Taking Stock of the Validity and Legal Impact of Traditional Stabilization Clauses in International Investment Law - ARIA - Vol. 32, No. 2
Abdallah Abuelfutuh Ali, Counselor at the Egyptian State Lawsuits Authority (ESLA), Ministry of Justice (Egypt); JSD candidate and a research assistant at University of the Pacific McGeorge School of Law (USA); LL.M., School of Law, University of California, Davis (USA); LLB., Faculty of Law, Beni-Suef University (Egypt). The author is grateful to Professor Jarrod Wong for his thoughtful comments, and insightful suggestions. Any errors or omissions are, as always, the author’s responsibility.
Originally from the American Review of International Arbitration (ARIA)
ABSTRACT
The current study examines the validity of traditional stabilization clauses and their use in reducing host states’ political risk. This article relies on previous studies, analyses of arbitral awards, and domestic court decisions to suggest that the time may have come for the parties in investor-state contracts (the foreign investor and host state) to reconsider the viability of traditional stabilization clauses. Their value has become a “functional value” just like the function of the penalty clause in private contracts. Consequently, modern stabilization clauses (e.g., Economic Equilibrium Clauses (EEC)), renegotiation clauses, and the clause that determines the value of compensation when the state breaches the contract would seem to be more effective and adequate than traditional stabilization clauses.

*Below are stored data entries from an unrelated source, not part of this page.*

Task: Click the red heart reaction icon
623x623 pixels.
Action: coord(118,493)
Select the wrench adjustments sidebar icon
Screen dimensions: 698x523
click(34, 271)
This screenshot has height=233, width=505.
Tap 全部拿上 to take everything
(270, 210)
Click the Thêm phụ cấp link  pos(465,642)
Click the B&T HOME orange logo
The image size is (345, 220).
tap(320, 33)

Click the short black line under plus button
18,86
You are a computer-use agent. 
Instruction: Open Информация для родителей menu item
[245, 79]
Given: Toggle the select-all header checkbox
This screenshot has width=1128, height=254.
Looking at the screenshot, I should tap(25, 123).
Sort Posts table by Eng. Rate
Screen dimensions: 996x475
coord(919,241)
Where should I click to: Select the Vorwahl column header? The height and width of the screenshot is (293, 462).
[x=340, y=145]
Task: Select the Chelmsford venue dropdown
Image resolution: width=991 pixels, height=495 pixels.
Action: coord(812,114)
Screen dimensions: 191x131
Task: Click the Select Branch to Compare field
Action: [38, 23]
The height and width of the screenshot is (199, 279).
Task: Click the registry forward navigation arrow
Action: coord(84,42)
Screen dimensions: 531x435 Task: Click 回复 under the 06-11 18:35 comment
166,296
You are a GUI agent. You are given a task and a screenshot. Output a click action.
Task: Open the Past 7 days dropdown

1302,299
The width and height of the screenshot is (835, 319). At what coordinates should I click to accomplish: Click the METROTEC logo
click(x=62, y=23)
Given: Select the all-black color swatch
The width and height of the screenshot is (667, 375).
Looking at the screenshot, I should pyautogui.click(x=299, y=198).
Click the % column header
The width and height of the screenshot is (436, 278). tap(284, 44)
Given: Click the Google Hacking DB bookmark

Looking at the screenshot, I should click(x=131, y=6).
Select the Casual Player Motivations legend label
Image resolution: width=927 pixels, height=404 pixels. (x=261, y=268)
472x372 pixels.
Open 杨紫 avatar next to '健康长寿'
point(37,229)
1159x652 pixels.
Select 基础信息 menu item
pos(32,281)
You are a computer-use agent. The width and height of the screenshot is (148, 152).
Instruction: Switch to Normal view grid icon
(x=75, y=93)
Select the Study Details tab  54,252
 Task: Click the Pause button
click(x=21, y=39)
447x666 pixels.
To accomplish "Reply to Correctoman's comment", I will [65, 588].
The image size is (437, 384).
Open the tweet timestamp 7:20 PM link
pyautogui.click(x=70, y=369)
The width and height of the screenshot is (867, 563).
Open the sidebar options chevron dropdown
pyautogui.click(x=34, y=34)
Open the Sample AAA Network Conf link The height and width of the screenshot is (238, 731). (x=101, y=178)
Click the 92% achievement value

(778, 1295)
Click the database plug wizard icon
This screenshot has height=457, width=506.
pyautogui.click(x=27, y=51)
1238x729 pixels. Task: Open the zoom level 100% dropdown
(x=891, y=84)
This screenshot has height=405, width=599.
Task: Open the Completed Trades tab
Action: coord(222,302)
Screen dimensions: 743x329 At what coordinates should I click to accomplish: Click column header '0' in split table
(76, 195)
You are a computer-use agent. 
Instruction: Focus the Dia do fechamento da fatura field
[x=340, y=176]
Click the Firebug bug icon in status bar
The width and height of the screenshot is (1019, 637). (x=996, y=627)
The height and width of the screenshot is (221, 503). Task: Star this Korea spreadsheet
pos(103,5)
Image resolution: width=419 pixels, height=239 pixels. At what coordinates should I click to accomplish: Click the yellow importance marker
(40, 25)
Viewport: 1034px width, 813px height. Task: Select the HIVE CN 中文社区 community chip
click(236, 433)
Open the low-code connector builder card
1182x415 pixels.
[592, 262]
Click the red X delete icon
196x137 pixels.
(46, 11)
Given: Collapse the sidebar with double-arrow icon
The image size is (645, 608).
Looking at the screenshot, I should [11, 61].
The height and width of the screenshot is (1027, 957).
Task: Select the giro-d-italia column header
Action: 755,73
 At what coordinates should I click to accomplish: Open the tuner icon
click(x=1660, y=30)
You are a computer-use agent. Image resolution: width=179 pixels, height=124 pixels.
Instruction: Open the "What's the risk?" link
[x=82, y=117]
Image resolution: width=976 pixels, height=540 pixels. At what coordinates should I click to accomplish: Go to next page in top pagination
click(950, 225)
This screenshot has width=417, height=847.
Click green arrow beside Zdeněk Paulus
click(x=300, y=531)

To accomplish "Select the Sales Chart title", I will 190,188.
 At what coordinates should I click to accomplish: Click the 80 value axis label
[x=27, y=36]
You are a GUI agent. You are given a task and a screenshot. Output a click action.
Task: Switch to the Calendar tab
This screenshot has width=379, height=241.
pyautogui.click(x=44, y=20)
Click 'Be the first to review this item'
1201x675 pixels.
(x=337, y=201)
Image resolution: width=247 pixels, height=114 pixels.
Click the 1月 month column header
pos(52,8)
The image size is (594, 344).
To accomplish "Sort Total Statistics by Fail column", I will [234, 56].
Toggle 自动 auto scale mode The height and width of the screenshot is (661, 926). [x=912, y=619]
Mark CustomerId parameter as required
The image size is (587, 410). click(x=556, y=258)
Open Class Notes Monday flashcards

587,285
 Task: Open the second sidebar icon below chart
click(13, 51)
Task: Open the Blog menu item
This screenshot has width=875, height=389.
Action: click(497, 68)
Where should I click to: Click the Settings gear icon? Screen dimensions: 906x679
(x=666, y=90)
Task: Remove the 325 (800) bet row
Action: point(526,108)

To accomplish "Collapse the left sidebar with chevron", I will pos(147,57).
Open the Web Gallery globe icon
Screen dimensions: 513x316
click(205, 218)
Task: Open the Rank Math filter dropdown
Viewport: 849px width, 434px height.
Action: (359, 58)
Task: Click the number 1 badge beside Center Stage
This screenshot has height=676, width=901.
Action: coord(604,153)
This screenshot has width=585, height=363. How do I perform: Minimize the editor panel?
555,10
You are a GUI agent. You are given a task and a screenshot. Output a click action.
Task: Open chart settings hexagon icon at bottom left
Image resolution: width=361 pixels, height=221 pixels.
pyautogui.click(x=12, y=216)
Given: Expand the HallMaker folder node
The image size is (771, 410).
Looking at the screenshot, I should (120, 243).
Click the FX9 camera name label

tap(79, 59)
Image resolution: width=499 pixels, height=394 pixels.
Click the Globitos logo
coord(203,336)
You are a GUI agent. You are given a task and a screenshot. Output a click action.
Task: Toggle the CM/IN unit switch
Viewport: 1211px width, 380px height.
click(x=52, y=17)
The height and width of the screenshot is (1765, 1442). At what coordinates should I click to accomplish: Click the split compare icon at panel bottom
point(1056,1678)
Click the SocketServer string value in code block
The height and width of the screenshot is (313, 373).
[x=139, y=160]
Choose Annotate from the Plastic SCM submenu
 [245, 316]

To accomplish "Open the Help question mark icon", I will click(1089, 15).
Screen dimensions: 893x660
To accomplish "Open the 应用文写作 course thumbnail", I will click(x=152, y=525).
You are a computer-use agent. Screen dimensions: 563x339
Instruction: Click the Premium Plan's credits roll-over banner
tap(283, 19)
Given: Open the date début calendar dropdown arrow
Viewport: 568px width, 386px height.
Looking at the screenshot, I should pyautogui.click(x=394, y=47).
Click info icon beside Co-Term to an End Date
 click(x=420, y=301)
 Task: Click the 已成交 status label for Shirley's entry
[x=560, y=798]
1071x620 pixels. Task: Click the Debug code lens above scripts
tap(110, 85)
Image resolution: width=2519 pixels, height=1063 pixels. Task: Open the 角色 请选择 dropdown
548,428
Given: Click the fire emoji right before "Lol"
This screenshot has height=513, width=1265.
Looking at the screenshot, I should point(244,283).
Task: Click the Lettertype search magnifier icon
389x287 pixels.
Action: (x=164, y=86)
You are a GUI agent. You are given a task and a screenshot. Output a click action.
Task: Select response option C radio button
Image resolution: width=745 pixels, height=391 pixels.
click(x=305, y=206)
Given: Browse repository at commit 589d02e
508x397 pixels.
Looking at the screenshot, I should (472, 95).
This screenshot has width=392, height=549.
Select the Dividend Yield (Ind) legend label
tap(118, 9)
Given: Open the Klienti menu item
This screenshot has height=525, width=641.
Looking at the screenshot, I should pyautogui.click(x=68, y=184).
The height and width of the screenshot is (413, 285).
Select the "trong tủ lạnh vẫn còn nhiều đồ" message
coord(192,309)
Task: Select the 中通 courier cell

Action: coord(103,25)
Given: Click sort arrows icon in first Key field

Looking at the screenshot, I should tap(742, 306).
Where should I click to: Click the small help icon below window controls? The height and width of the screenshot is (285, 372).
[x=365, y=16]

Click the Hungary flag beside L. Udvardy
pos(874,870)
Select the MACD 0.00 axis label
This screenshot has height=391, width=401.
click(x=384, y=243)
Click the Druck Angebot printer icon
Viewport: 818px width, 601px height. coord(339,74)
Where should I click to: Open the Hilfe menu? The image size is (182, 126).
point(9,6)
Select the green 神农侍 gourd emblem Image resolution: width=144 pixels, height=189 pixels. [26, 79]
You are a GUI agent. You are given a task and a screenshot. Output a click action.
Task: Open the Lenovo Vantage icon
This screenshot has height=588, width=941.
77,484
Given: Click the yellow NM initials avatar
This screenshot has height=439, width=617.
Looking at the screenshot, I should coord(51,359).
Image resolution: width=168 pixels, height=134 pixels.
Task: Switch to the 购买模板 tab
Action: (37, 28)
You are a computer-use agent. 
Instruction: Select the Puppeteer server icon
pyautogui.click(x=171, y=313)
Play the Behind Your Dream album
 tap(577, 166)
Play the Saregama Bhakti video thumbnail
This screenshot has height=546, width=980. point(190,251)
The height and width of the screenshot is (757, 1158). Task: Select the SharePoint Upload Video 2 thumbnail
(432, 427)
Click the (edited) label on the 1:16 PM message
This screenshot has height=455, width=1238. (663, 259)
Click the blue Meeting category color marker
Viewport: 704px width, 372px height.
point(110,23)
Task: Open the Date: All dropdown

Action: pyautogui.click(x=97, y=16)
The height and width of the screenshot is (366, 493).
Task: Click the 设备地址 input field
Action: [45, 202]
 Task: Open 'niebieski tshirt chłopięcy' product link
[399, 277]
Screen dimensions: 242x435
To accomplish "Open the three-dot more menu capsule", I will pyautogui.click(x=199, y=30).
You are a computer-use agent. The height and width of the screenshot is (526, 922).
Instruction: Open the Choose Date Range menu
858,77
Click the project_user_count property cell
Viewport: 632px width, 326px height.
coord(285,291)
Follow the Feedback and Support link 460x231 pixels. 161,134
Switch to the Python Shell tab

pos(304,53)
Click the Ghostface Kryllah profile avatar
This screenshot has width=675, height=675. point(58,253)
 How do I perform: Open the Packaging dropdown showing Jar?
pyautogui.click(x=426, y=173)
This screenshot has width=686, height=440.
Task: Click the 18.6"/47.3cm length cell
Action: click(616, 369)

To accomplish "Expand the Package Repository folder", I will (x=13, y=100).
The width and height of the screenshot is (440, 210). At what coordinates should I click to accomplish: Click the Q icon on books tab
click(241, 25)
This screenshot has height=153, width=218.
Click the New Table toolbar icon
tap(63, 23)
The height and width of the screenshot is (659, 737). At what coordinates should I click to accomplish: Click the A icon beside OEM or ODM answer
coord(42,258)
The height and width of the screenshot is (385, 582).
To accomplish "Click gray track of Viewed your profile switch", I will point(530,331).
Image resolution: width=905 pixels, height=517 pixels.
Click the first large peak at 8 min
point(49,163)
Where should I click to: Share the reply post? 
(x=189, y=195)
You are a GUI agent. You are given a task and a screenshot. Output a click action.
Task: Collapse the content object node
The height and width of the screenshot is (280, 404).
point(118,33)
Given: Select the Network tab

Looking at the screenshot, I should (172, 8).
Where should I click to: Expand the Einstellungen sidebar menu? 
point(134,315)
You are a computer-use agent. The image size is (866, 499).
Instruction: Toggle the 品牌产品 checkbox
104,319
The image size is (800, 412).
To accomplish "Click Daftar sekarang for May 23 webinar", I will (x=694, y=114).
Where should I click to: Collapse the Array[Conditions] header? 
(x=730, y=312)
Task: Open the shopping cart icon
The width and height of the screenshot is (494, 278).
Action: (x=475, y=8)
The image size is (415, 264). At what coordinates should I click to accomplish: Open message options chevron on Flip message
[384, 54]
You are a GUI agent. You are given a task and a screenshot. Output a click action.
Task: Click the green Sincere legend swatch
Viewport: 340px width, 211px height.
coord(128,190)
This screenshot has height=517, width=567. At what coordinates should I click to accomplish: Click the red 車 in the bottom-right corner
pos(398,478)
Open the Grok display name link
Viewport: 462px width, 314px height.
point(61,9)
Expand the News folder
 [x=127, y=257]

[…] SCs can render nationalization an unlawful act and thereby affect the amount of compensation that the arbitral tribunal might grant. Based thereon, the current trend in stabilization practice is that SCs cannot prevent a host government from altering the law applicable to the investment contract, because arbitral tribunals have often seen pecuniary compensation as “the appropriate remedy” for the breach of SC. The value of SCs, therefore, operates as a “functional value” just like the function of penalty clauses in private contracts. Such controversy between scholars and arbitral tribunals regarding the validity and legal effect of SCs raises a logical question regarding the viability of such provisions for developing countries and calls into question why some developing countries still agree to the traditional SCs in investment contracts, as including SCs in the state contracts may grant better compensation to foreign investors. The main objective of this article is thus to assess the value of traditional SCs and their legal effects on the developing countries. The article urges developing countries that still include traditional SCs in the investment contracts to replace these clauses with other appropriate legal safeguards. Such legal safeguard clauses include, inter alia, Economic Equilibrium Clause (EEC), renegotiation clauses, and clauses that determine the value of compensation when the host state breaches the contract.